-- Opening Marker --

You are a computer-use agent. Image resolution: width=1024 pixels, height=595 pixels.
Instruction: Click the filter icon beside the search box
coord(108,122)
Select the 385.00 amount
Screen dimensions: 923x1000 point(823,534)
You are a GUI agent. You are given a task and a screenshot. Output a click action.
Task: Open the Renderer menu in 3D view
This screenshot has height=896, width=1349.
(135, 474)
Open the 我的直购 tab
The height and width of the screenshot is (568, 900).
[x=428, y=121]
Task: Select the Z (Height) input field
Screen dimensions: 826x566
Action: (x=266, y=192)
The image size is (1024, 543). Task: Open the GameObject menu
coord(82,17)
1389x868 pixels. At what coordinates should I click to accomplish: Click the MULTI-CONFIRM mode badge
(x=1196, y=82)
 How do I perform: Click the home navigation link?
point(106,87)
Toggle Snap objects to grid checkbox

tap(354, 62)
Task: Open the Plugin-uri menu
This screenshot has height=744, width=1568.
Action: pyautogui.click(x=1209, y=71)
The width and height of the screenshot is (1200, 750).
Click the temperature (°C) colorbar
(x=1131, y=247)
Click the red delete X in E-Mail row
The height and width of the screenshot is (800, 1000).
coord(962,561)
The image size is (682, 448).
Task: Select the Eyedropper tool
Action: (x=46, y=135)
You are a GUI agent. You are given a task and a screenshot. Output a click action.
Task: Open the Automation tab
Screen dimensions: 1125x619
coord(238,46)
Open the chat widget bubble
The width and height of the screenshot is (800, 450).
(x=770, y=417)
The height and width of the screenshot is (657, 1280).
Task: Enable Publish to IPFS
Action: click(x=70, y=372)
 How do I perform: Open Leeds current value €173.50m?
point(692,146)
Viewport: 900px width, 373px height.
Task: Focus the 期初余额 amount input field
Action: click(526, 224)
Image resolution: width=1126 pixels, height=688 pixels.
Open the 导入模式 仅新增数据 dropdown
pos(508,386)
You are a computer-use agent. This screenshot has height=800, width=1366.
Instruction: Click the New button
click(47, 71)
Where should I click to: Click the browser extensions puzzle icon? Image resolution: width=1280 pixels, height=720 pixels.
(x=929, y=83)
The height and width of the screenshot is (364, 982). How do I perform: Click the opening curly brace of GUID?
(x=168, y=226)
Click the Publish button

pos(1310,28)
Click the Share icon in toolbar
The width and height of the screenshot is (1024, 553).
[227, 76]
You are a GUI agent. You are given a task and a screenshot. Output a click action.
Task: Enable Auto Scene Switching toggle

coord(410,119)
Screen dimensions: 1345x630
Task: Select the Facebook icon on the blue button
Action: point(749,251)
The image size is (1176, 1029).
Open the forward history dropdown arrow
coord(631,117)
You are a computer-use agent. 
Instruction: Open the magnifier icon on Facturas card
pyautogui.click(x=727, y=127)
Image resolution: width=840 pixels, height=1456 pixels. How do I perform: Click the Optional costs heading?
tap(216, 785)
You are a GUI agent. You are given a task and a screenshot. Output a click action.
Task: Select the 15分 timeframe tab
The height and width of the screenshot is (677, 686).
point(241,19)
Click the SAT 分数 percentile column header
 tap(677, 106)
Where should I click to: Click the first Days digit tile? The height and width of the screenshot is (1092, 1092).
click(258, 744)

-- Closing Marker --

# Work instructions
Considering only the material above, set down every line from the one with "The image size is (1024, 543)." to the one with "Task: Open the Plugin-uri menu", inclusive, exactly as written.

# Answer for this exercise
The image size is (1024, 543). Task: Open the GameObject menu
coord(82,17)
1389x868 pixels. At what coordinates should I click to accomplish: Click the MULTI-CONFIRM mode badge
(x=1196, y=82)
 How do I perform: Click the home navigation link?
point(106,87)
Toggle Snap objects to grid checkbox

tap(354, 62)
Task: Open the Plugin-uri menu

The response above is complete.